Chapitre trente-trois : Un cœur plein de chagrin et de cent sortes de sentiments
Quelques jours plus tard, Tang Yanchu s'apprêtait à descendre de la montagne pour vendre des herbes. Yue Ruzheng remarqua le lourd panier de bambou sur son dos et, ne voulant pas qu'il le porte seul, voulut l'accompagner. Cependant, il refusa et sortit seul de la cour. Yue Ruzheng, surpris, le rattrapa en disant : « Petit Tang, pourquoi ne veux-tu pas que je descende de la montagne avec toi ? »
Il baissa les yeux, resta silencieux un instant, puis dit : « Je ne veux pas que les autres vous pointent du doigt. »
Yue Ruzheng pinça les lèvres et dit : « Ce n'est rien. » Elle le serra de nouveau doucement dans ses bras : « Est-ce que ça veut dire que tu ne sortiras plus jamais avec moi ? »
Une légère tristesse persistait sur son beau visage. Tang Yanchu avait rarement affiché une telle expression ces derniers temps. Yue Ruzheng avait cru qu'il avait tourné la page, mais elle comprenait maintenant que la mélancolie qui rongeait le cœur de Tang était tenace…
Malgré ses protestations, Tang Yanchu la conduisit en bas de la montagne.
Yue Ruzheng suivait Tang Yanchu. Malgré le caractère escarpé du sentier, le chant des oiseaux et le murmure des ruisseaux emplissaient l'air. Elle-même portait un lourd fardeau, mais pour le cacher à Tang Yanchu et apaiser sa mélancolie, Yue Ruzheng cherchait délibérément des sujets de conversation. Une fleur épanouie, une brise légère, une feuille qui tombe – elle pouvait parler de tout avec Tang Yanchu, même des choses les plus lointaines. D'abord, Tang Yanchu garda le silence, mais peu à peu, il commença à répondre par quelques mots, bien que ses yeux conservassent encore une pointe de tristesse.

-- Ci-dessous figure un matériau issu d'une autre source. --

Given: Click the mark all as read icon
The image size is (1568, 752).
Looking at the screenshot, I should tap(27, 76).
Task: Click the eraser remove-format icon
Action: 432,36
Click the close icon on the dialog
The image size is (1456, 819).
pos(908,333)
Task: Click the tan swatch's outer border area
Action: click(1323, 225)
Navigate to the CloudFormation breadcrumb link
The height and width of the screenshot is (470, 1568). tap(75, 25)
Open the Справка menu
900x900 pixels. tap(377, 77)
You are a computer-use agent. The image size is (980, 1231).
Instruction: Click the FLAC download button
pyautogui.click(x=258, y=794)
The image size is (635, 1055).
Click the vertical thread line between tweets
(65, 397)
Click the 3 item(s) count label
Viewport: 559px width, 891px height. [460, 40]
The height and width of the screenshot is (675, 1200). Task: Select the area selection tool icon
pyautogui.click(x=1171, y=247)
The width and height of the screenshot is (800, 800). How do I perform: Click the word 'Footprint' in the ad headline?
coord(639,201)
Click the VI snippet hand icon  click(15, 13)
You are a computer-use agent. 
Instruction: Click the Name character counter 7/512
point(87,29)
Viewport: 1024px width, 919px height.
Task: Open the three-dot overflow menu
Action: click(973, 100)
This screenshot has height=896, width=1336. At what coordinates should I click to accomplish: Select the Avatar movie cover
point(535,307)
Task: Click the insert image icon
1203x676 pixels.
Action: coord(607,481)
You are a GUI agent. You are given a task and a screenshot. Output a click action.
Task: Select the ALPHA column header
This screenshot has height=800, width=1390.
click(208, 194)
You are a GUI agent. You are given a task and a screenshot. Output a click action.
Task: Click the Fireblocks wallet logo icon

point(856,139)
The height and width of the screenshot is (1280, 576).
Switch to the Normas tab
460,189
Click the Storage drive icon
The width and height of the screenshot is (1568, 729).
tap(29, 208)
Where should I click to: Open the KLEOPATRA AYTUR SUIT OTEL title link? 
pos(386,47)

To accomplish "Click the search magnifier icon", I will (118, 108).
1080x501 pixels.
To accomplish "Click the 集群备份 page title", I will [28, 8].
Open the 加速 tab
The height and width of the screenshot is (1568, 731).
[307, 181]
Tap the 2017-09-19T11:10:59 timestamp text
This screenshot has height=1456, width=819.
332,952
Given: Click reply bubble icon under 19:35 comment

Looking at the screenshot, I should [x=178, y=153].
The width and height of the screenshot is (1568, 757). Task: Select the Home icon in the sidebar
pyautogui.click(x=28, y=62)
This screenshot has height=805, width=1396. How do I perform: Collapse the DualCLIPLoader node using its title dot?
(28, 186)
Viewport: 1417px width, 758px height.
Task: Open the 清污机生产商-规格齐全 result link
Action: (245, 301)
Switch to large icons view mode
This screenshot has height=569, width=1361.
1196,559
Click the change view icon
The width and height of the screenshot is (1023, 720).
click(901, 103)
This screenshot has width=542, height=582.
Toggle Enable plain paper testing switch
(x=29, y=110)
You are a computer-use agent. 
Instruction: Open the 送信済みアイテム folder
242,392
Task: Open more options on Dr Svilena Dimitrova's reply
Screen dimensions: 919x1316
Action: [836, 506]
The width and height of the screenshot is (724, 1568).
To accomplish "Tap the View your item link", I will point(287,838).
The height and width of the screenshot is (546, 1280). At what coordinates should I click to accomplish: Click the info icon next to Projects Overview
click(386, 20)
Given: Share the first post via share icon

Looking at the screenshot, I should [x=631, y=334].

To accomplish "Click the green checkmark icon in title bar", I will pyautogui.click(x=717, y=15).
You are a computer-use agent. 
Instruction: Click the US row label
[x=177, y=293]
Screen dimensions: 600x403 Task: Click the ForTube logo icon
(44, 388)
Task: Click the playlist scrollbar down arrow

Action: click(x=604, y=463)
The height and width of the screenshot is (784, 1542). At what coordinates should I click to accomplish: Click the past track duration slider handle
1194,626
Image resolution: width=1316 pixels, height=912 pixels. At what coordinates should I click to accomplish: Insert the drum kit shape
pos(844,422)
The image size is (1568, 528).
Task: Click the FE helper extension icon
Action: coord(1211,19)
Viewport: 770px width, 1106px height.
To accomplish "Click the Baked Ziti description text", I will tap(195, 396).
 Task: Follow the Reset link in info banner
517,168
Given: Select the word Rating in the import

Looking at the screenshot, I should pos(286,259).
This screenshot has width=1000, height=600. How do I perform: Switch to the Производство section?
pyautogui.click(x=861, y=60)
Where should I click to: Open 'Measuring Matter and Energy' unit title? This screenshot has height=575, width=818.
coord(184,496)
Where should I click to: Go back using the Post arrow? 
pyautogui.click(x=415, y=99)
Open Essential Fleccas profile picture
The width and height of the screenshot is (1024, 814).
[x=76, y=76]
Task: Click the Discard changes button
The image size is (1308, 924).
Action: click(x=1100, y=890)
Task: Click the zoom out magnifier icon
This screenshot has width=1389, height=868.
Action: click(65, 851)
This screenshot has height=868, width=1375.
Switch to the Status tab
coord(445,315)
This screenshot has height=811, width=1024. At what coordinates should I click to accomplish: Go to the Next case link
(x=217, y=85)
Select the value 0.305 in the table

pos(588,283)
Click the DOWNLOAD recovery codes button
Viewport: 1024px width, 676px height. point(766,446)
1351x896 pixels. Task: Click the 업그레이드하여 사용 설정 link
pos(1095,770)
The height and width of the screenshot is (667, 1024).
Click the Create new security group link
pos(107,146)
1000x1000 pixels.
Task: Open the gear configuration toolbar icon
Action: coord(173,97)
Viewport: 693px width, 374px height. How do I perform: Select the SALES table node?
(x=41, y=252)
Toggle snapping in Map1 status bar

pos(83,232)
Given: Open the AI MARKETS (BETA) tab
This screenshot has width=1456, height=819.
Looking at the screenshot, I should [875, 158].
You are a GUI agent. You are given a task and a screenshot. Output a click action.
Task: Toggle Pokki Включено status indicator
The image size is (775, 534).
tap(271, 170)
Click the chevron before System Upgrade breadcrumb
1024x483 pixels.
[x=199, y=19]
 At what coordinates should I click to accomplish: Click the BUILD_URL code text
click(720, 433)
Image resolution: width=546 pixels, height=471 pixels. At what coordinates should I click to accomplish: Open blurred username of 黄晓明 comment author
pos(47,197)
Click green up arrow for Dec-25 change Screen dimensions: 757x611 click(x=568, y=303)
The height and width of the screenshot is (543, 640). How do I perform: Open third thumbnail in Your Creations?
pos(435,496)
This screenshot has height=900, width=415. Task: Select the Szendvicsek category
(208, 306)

Il était presque midi lorsqu'ils arrivèrent en ville. Les rues étaient animées. Mais dès que Tang Yanchu y pénétra, il retomba dans ses vieilles habitudes. Il marchait la tête baissée, le regard fixé au sol, sans dire un mot, ignorant Yue Ruzheng.
Le cœur de Yue Ruzheng se serra de nouveau. Elle savait que même si Xiao Tang vivait ici depuis dix ans et que les habitants ne s'intéressaient plus autant à lui, il préférait toujours rester à l'écart. Elle effaça son sourire et le suivit en silence, le regardant entrer dans la pharmacie. À cause de sa dispute précédente avec la vendeuse, elle n'entra pas et resta simplement à la porte à l'attendre.
Deux personnes préparaient des médicaments à la pharmacie, et le préparateur s'occupait des clients. Tang Yanchu se tenait tranquillement à l'écart, attendant. Un homme âgé, qui venait de terminer ses achats, lui jeta un coup d'œil sans paraître surpris, l'ayant sans doute déjà vu. Un jeune homme qui le suivait se retourna et, apercevant Tang Yanchu, parut surpris. En passant devant lui, il s'écarta instinctivement, gardant ses distances, et jeta même quelques regards en arrière avant d'atteindre la porte. Tang Yanchu resta simplement immobile, sans le regarder, comme si cela lui était devenu naturel.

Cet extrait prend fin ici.